Download or read book Capitalist Colonial written by Matan Kaminer and published by Stanford University Press. This book was released on 2024-11-26 with total page 345 pages. Available in PDF, EPUB and Kindle. Book excerpt: For decades, the agricultural settlements of Israel's arid Central Arabah prided themselves on their labor-Zionist commitment to abstaining from hiring outside labor. But beginning in the late 1980s, the region's agrarian economy was rapidly transformed by the removal of state protections, a shift to export-oriented monoculture, and an influx of disenfranchised, ill-paid migrants from northeast Thailand (Isaan). Capitalist Colonial, Matan Kaminer's ethnography of the region and its people, argues that the paid and unpaid labor of Thai migrants has been essential to resolving the clashing demands of the bottom line and Zionist ideology here as elsewhere in Israel's farm sector. Kaminer's account mobilizes capitalism and colonialism as a combined analytical frame to comprehend the forms of domination prevailing in the Arabah.
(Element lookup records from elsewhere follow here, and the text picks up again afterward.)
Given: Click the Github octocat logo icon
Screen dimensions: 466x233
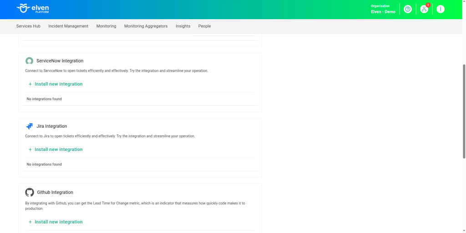Looking at the screenshot, I should [x=30, y=192].
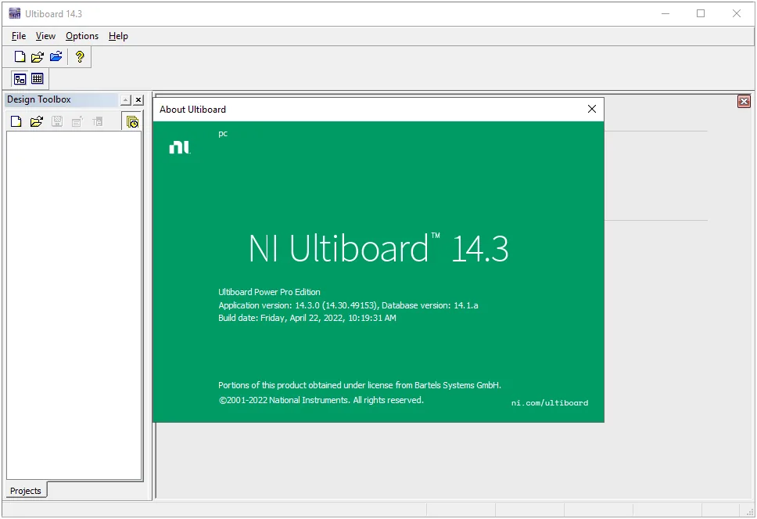Click the red close icon of document area
Image resolution: width=757 pixels, height=519 pixels.
pos(744,102)
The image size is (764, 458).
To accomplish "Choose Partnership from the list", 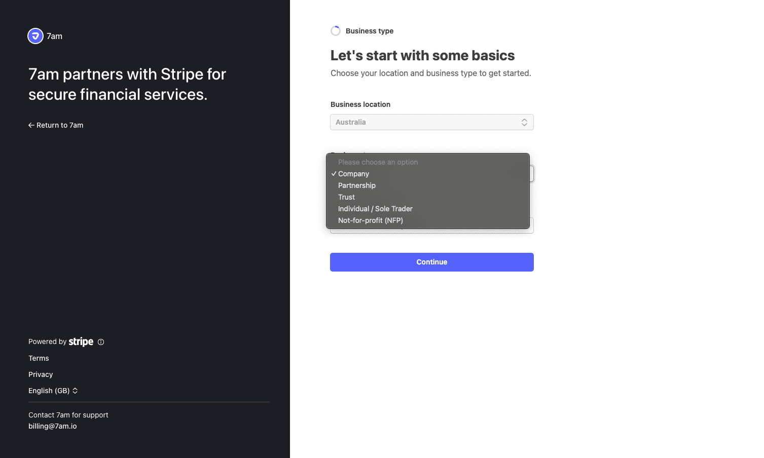I will (357, 185).
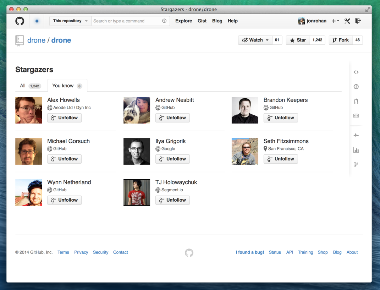Click the account settings tools icon

coord(347,21)

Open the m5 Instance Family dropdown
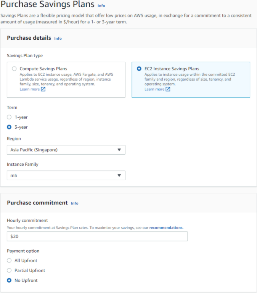(66, 175)
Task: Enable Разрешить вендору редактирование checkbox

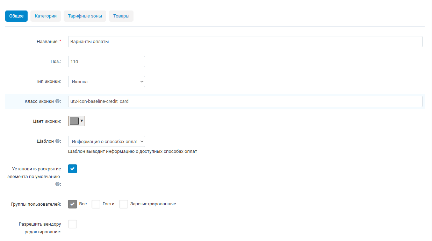Action: pyautogui.click(x=72, y=224)
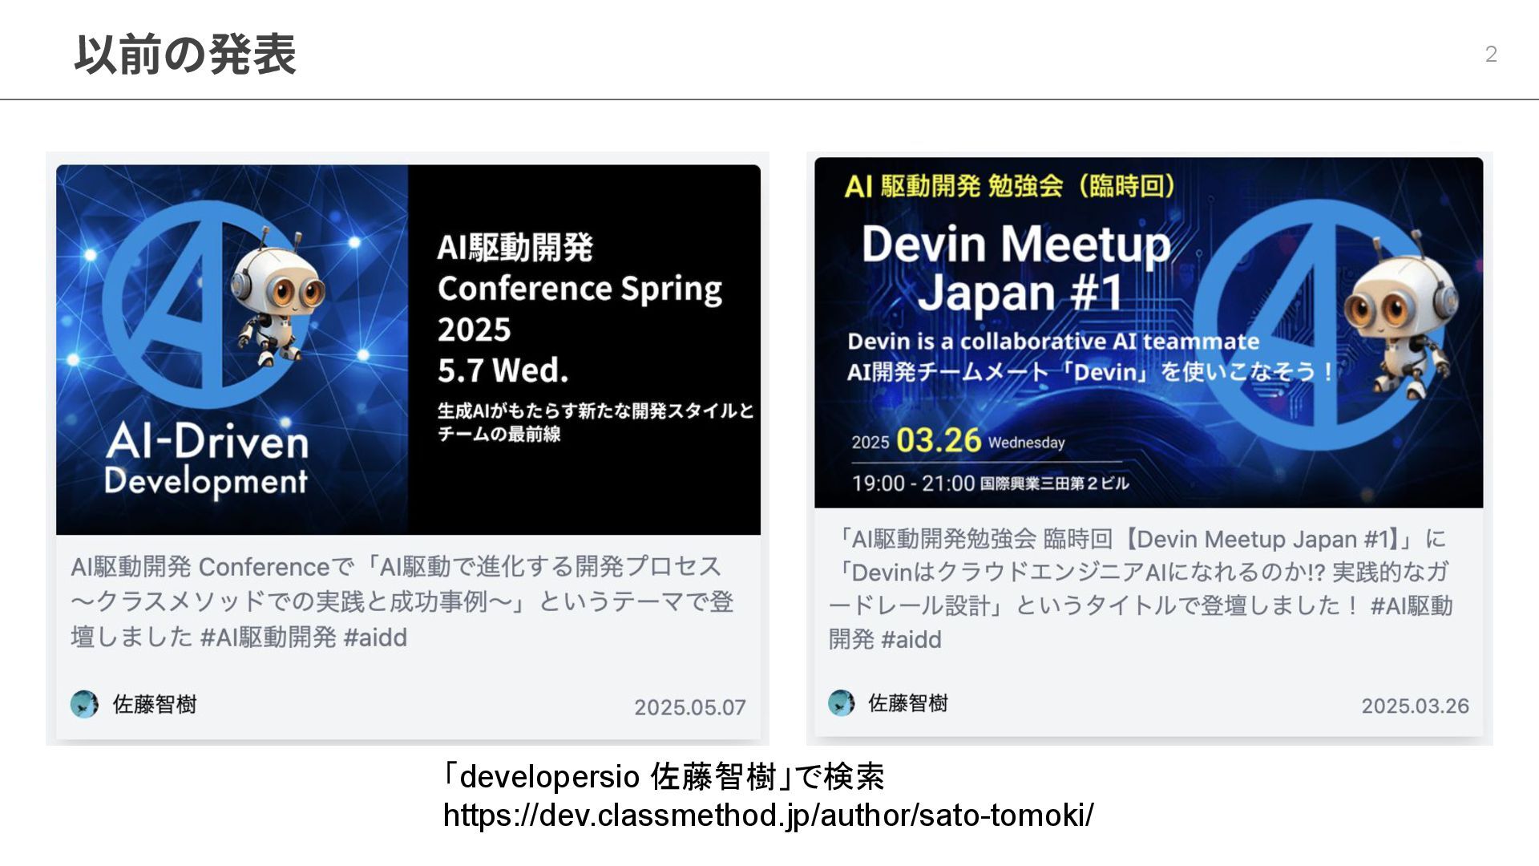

Placing the findings of fieldwork as a farm laborer within the ecological, economic, and political histories of the Arabah and Isaan, Kaminer draws surprising connections between the violent takeover of peripheral regions, the imposition of agrarian commodity production, and the emergence of transnational labor flows. Insisting on the liberatory possibilities immanent in the "interaction ideologies" found among both migrant workers and settler employers, and raising the question of the place of migrants who are neither Jewish nor Arab in visions of decolonization, this book demonstrates anthropology's ongoing relevance to the struggle for local and global transformations.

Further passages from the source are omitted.